_Direction_
Render the entries from the line with "The image size is (1056, 502)." up to and including the line with "Action: [x=627, y=95]" as a Markdown table with two columns, Row for the row number and Entry for the line, leaving out blank lines.

_Records for the task_

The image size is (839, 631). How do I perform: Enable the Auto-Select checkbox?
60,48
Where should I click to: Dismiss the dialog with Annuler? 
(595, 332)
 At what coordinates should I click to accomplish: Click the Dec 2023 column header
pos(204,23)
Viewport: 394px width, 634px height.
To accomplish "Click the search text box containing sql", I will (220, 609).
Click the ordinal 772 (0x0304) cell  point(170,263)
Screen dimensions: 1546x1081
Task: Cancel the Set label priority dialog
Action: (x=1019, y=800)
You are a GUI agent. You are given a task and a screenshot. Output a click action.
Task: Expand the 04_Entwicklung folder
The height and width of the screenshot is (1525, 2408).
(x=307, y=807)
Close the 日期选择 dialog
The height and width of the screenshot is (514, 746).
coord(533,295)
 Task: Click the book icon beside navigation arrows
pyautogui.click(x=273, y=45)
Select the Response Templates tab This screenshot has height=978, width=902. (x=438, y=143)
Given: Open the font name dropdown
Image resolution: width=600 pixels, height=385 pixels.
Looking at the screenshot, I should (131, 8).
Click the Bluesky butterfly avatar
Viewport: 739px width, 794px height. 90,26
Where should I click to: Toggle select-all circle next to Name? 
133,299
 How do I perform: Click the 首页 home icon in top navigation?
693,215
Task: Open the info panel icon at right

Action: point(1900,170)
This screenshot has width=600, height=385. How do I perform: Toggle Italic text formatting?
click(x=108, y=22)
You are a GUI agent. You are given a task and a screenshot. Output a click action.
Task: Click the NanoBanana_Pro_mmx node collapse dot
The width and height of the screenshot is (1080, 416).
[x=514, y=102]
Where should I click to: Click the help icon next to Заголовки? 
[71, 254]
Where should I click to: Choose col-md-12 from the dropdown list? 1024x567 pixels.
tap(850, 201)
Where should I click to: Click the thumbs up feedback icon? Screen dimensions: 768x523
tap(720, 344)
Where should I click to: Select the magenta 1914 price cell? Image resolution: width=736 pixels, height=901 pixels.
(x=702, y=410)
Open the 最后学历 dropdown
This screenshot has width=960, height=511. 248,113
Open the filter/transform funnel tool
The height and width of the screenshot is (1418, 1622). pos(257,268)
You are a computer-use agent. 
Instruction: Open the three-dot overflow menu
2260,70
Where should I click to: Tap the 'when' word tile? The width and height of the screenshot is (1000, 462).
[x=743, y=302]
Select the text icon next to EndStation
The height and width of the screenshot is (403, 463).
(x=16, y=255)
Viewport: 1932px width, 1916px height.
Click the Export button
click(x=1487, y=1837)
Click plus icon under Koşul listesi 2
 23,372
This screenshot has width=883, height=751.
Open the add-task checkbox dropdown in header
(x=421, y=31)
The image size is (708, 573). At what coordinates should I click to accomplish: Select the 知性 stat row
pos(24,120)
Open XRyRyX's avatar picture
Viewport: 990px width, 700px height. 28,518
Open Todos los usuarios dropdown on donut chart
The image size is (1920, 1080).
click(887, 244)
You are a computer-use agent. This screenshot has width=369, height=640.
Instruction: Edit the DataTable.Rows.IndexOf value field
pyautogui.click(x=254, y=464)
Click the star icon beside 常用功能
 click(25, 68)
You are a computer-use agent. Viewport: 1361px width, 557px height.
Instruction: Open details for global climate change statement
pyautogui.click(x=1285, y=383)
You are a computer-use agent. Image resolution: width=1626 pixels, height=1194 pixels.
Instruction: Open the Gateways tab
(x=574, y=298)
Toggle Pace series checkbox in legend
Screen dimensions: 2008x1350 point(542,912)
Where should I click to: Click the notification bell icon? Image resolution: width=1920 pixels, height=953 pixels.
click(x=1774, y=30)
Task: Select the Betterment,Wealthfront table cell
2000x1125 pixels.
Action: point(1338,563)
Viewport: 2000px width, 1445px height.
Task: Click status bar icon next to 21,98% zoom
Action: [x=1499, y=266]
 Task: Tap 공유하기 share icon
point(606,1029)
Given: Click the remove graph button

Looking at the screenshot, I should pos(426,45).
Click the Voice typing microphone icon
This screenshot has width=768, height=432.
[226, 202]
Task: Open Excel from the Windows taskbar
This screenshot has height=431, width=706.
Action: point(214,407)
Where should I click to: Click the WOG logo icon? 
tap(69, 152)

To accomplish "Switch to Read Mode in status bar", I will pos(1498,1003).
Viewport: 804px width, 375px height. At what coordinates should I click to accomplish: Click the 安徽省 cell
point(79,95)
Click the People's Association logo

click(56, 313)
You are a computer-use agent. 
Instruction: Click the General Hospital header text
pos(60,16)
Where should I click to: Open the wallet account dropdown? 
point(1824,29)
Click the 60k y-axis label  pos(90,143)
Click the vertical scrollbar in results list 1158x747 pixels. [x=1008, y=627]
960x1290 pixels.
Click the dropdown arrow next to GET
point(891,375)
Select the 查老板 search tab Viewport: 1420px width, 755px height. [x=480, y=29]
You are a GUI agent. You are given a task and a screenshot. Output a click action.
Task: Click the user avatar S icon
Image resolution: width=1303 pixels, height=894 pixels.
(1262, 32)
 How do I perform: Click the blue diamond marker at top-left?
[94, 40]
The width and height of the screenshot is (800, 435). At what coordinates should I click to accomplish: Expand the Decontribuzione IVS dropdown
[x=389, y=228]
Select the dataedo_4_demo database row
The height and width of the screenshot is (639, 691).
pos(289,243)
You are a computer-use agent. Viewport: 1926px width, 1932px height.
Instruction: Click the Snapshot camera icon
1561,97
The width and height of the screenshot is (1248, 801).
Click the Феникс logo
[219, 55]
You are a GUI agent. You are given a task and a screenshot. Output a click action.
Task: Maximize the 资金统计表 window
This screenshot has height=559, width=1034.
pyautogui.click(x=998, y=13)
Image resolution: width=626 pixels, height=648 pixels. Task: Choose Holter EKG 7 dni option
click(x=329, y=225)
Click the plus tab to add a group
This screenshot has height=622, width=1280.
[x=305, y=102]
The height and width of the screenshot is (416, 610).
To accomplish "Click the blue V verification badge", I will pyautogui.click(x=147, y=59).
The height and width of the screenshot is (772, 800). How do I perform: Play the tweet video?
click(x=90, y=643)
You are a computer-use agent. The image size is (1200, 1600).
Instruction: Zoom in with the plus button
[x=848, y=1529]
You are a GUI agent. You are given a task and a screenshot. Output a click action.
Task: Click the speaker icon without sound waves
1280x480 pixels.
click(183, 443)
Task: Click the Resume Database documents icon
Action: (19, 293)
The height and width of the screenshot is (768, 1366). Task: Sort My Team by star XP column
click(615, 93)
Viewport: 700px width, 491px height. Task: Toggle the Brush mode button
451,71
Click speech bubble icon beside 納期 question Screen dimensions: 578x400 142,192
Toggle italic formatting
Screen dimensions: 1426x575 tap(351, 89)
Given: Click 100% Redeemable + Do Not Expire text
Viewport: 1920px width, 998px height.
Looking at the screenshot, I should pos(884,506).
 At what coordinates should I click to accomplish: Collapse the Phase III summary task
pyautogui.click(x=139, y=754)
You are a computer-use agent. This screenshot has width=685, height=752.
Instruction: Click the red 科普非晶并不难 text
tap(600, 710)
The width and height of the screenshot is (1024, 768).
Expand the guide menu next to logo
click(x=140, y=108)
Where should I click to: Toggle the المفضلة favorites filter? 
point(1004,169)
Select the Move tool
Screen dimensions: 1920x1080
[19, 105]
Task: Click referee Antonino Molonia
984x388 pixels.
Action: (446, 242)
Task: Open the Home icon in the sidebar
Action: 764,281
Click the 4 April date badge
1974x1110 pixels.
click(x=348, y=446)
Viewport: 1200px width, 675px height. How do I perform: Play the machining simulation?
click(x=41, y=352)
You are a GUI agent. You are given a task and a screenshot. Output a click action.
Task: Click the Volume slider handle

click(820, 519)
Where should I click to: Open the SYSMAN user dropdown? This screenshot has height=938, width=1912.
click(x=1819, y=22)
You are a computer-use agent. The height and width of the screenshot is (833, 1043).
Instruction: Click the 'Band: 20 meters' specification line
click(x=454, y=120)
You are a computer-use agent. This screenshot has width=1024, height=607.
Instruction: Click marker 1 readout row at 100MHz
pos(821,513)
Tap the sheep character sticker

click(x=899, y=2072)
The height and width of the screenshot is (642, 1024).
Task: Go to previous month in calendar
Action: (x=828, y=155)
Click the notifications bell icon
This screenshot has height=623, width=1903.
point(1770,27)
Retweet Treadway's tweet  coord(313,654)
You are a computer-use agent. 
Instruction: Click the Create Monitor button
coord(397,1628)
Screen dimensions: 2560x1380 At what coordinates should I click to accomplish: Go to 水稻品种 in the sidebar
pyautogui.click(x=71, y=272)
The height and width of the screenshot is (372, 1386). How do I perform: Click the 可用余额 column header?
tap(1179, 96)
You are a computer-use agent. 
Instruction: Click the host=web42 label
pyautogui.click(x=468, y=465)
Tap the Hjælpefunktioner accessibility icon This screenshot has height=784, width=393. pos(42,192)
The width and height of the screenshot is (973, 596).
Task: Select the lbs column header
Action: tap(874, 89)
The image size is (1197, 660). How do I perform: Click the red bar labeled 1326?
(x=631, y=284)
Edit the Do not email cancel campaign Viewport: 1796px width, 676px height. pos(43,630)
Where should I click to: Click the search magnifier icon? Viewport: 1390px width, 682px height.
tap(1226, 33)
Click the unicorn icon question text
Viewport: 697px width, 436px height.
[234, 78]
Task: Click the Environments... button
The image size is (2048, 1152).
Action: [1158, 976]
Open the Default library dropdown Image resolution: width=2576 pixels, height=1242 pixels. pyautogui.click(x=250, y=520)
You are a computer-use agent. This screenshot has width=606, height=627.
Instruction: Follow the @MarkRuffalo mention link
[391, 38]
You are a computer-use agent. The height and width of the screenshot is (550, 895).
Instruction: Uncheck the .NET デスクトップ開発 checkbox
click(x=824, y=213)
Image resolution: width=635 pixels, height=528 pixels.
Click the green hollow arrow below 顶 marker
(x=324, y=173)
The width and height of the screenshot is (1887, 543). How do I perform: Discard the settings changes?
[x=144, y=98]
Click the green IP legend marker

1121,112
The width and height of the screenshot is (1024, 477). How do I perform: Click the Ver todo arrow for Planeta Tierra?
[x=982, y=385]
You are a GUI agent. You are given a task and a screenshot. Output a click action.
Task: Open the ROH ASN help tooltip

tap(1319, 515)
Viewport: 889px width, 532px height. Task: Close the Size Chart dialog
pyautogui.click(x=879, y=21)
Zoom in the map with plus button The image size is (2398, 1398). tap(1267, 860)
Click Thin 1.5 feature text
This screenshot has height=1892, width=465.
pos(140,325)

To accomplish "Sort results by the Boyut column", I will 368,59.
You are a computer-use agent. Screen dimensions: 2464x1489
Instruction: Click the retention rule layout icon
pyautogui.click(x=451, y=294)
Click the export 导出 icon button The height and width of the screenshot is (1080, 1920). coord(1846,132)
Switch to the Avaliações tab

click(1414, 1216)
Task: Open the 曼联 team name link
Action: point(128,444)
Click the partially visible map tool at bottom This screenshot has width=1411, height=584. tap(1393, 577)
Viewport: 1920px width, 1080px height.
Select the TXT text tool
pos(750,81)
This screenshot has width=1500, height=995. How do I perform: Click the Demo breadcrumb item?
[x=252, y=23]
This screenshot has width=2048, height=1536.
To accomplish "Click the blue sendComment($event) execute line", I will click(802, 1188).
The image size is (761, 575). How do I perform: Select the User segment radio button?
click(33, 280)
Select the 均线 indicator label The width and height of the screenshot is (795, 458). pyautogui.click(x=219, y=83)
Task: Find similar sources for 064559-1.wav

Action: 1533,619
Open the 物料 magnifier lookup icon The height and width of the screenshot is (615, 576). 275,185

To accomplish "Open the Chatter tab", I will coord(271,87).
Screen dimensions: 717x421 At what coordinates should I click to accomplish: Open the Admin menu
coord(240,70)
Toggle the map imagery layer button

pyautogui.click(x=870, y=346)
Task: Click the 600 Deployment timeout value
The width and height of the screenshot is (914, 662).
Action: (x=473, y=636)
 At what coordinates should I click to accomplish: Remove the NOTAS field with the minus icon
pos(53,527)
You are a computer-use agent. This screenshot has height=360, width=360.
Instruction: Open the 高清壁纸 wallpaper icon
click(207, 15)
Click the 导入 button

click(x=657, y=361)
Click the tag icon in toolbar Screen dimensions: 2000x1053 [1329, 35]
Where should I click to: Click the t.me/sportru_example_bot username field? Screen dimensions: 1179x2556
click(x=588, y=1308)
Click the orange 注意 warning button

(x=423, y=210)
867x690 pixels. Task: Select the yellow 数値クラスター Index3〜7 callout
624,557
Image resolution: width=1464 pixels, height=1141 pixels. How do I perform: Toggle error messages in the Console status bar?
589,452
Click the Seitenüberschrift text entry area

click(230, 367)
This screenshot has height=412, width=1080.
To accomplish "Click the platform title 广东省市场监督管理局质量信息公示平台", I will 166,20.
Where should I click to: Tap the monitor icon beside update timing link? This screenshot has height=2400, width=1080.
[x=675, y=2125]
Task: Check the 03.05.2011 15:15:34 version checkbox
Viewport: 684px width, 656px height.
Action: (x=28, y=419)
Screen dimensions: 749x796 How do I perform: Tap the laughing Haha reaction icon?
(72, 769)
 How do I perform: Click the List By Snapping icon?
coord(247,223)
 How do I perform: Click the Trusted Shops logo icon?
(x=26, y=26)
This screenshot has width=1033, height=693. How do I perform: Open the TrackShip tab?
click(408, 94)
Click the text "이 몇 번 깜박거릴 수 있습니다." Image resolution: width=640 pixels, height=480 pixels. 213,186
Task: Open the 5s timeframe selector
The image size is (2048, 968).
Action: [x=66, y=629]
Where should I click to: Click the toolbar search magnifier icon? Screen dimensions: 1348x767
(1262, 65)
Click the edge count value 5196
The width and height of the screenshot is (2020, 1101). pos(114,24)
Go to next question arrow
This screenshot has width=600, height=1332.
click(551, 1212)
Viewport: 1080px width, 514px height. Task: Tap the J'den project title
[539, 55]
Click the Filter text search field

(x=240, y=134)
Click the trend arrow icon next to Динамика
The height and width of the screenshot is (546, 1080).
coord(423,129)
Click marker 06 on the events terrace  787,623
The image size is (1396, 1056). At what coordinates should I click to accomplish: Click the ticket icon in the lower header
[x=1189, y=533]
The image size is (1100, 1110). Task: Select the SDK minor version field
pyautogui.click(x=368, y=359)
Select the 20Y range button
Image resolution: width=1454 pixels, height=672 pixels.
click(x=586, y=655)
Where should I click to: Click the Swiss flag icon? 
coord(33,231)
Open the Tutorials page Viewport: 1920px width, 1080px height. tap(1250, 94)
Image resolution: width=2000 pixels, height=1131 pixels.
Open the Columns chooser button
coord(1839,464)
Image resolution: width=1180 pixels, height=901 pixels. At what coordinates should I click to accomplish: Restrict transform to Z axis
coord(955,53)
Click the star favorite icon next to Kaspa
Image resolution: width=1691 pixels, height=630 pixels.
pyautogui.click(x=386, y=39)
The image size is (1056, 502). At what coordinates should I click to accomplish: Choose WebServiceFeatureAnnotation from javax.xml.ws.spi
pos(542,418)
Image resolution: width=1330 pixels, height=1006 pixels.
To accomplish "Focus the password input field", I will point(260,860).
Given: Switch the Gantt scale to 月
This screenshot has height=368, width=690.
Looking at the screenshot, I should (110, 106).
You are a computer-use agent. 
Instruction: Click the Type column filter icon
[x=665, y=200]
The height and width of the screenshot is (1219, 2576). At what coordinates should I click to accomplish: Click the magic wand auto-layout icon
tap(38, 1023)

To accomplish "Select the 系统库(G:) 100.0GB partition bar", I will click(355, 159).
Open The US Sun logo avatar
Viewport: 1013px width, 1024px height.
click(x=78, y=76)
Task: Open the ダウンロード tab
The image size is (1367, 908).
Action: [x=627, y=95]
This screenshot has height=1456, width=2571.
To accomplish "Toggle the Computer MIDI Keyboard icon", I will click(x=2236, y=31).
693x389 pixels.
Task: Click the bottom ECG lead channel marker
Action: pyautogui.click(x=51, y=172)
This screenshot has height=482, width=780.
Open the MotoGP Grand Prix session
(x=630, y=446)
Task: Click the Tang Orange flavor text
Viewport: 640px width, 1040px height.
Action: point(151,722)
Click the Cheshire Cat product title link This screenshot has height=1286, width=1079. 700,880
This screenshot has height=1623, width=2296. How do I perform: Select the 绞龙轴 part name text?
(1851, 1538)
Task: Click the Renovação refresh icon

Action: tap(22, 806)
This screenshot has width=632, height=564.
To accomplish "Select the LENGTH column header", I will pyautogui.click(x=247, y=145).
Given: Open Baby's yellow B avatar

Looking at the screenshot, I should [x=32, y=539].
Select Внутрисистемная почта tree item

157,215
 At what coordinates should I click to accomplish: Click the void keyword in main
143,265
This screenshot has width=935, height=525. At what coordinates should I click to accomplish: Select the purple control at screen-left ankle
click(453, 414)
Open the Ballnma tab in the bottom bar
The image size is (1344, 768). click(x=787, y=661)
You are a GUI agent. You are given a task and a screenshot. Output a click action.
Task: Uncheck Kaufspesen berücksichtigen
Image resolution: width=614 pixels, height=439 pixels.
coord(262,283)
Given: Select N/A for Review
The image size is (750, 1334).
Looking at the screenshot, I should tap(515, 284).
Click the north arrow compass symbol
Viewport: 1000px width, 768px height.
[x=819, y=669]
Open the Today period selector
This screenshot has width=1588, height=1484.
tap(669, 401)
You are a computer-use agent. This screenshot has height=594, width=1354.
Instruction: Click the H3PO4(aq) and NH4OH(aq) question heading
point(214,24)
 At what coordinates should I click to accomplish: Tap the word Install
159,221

_Response for this exercise_
| Row | Entry |
|---|---|
| 1 | The image size is (1056, 502). At what coordinates should I click to accomplish: Choose WebServiceFeatureAnnotation from javax.xml.ws.spi |
| 2 | pos(542,418) |
| 3 | Image resolution: width=1330 pixels, height=1006 pixels. |
| 4 | To accomplish "Focus the password input field", I will point(260,860). |
| 5 | Given: Switch the Gantt scale to 月 |
| 6 | This screenshot has height=368, width=690. |
| 7 | Looking at the screenshot, I should (110, 106). |
| 8 | You are a computer-use agent.  |
| 9 | Instruction: Click the Type column filter icon |
| 10 | [x=665, y=200] |
| 11 | The height and width of the screenshot is (1219, 2576). At what coordinates should I click to accomplish: Click the magic wand auto-layout icon |
| 12 | tap(38, 1023) |
| 13 | To accomplish "Select the 系统库(G:) 100.0GB partition bar", I will click(355, 159). |
| 14 | Open The US Sun logo avatar |
| 15 | Viewport: 1013px width, 1024px height. |
| 16 | click(x=78, y=76) |
| 17 | Task: Open the ダウンロード tab |
| 18 | The image size is (1367, 908). |
| 19 | Action: [x=627, y=95] |